The Last King of California
reviewed by Eric Ellis
In Jordan Harper’s The Last King of California, nineteen-year-old and somewhat milquetoast Luke Crosswhite finds himself directionless and decides to leave college from Colorado and return home to Devore, California. This is no easy task for Luke because he is the son of the infamous and imprisoned Big Bobby Crosswhite.
Big Bobby, in prison for murder, is the exact opposite of Luke and helms a group known as The Combine from prison. The Combine is a tight-knit group of criminals made up of people with their own rag-tag criminal skill sets and is held together by an extremely enforced level of group loyalty.
While Big Bobby has been in prison, The Combine has been led by Big Bobby’s brother, Del, with The Combine’s purpose to remain small enough to fly beneath the radar of other area criminal groups while still remaining profitable and prosperous.
Upon Luke’s arrival home, he finds his Uncle Del has taken in a number of other criminals, one of which lives within Luke’s old bedroom, forcing Luke to live in a dilapidated trailer behind his former home.
At first, Luke is seen as weak by the others and is then faced with either transforming his entire being into someone befitting acceptance into The Combine or remaining to be treated as an almost ostracized outsider.
Because of his own insecurities, even Luke does not realize how intelligent he is until after a violent epiphany of his own. It is then that he starts to change, soon realizing he may even be turning into a man more like his father every day than the timid teen that first returned home.
Unfortunately for The Combine, another criminal group known as the Aryan Steel decides to expand its grasp within the region with plans to force other groups to pay them a tithing. The Aryan Steel is led by a man named Beast Daniels. Daniels is a sociopathic and sadistically violent leader and is introduced to readers with the portrayal of the killing of a man in a horrific manner to solely send a message to any others with thoughts of going against or ignoring the expansion of his group.

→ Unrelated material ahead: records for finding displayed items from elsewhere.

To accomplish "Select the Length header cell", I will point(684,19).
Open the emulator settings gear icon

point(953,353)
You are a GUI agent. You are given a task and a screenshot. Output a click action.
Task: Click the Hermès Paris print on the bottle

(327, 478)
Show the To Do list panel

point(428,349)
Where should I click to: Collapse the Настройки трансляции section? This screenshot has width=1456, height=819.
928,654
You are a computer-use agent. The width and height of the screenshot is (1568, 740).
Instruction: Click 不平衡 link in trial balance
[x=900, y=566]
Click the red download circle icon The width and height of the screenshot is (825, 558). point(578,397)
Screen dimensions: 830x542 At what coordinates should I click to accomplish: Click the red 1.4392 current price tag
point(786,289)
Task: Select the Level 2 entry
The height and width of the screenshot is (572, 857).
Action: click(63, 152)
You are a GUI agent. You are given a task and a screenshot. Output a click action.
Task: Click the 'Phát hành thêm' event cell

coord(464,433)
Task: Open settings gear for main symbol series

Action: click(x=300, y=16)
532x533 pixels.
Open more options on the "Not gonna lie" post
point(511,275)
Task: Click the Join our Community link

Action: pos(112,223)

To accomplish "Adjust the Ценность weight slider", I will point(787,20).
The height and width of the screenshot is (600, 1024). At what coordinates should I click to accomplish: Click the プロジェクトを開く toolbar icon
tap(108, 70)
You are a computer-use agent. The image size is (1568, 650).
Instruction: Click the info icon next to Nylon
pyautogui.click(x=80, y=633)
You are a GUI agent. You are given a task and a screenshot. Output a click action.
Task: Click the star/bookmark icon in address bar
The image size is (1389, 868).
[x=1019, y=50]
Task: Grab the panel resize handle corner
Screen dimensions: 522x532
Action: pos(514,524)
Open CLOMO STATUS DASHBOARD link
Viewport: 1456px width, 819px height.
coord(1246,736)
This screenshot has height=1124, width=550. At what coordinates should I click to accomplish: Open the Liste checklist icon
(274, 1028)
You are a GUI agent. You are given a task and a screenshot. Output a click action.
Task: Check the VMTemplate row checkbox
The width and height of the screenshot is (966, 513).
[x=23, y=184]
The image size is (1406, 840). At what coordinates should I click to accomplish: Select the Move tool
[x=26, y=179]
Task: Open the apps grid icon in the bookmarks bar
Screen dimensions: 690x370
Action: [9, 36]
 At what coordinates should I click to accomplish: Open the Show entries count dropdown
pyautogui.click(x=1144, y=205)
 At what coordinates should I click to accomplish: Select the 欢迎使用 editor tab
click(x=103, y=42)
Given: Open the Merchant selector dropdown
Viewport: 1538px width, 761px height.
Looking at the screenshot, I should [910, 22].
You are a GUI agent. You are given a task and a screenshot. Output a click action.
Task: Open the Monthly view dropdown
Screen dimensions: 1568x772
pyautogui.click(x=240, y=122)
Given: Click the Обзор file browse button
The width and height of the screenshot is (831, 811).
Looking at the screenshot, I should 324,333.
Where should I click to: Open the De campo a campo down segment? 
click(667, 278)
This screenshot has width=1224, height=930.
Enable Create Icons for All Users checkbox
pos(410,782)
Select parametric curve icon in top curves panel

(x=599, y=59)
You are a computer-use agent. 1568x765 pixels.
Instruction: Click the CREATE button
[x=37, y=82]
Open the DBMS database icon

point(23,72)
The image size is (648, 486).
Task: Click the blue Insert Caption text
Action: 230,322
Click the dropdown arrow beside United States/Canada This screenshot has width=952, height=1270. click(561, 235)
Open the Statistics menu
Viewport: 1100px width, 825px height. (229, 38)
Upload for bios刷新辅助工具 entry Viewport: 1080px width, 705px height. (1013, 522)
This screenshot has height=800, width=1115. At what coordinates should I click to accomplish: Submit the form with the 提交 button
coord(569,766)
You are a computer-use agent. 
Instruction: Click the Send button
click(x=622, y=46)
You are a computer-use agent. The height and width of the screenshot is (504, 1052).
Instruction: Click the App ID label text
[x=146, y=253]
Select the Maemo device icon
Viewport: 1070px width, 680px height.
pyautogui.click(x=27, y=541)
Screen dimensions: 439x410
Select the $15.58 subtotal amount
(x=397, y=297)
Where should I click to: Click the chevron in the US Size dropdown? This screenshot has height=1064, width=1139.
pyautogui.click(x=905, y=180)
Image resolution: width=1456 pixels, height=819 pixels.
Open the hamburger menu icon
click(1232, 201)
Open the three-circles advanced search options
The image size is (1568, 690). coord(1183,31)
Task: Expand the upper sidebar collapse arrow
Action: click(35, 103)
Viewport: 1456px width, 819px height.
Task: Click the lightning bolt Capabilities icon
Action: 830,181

At the same time with the possibility of being swallowed up by the demands of Beast Daniels, The Combine and other area residents are also faced with the encroachment of massive, once-in-a-lifetime California wildfires.
The novel then continues to focus on the further evolving Luke, The Combine’s likely eradication by a larger crime group, and its own troublesome internal problems.
When it comes to a reader deciding whether or not to read Jordan Harper’s The Last King of California potential readers should be aware that this is not a novel focusing on White supremacy or racist groups. It is simply a very well-written crime novel where in the plot, the villains exist in such a group and actually are more like tertiary characters used to most effectively drive the main plot.
Jordan Harper also has a wonderfully expressive way of describing people, places, and actions that allows the reader to easily mentally imagine strong visuals.
The Last King of California is highly recommended to fans not only of crime fiction but all fiction as well.
Readers are also encouraged to seek out his 2017 crime novel She Rides Shotgun (AKA A Lesson in Violence).
The Last King of California was provided by Netgalley on the promise of a fair review.